(Text and item location entries)
>>>>>
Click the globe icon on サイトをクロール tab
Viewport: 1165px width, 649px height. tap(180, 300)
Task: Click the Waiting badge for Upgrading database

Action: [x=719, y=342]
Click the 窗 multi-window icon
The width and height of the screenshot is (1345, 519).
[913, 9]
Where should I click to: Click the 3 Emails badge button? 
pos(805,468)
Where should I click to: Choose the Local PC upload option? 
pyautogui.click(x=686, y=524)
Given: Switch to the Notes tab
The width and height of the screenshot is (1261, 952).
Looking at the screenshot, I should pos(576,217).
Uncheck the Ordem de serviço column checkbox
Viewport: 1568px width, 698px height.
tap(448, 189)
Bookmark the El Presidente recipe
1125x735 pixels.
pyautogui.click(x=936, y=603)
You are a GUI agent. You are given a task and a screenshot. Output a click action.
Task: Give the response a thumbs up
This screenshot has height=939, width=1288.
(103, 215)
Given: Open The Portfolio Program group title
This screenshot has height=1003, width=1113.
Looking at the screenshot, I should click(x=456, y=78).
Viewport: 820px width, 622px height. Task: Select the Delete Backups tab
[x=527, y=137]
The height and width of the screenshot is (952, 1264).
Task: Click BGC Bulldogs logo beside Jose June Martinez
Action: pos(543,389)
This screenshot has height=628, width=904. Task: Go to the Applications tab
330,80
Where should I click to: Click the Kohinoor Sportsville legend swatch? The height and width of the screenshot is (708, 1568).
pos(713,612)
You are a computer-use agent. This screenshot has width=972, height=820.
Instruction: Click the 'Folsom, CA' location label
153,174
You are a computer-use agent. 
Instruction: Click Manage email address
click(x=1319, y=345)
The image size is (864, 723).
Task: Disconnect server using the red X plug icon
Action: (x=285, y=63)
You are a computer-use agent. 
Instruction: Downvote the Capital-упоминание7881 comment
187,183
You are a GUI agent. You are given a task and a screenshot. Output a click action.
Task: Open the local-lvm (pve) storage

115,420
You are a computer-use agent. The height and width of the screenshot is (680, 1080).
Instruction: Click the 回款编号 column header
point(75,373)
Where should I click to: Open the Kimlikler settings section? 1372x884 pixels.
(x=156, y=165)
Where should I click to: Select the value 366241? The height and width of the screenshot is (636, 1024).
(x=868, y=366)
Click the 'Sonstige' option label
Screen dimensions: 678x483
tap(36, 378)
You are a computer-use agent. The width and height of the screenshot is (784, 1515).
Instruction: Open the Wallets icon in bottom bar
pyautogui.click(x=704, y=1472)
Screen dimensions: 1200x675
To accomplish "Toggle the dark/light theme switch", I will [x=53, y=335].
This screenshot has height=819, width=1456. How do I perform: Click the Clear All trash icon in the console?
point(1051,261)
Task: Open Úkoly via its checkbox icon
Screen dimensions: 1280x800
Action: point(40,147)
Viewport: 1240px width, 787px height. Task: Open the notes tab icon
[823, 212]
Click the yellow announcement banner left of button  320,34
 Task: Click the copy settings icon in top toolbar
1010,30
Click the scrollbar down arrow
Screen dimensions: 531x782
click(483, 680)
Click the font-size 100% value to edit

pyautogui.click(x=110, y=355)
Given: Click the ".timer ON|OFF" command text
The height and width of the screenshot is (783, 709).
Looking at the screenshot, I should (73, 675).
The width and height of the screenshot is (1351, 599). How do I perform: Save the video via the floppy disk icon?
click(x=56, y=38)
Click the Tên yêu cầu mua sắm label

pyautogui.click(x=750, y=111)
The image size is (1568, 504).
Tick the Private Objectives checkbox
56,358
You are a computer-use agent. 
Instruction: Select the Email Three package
<<<<<
TASK REQUIREMENTS –
Recast the records in the part that opens with the line containing "Where should I click to: Select" and closes with the line containing "pyautogui.click(x=704, y=1472)" as a two-column CSV with the headers instruction and action. Give one row per record, put each field in quotes, and replace line breaks with spaces.

ANSWER TO THIS EXERCISE –
instruction,action
"Where should I click to: Select the value 366241? The height and width of the screenshot is (636, 1024).","(x=868, y=366)"
"Click the 'Sonstige' option label Screen dimensions: 678x483","tap(36, 378)"
"You are a computer-use agent. The width and height of the screenshot is (784, 1515). Instruction: Open the Wallets icon in bottom bar","pyautogui.click(x=704, y=1472)"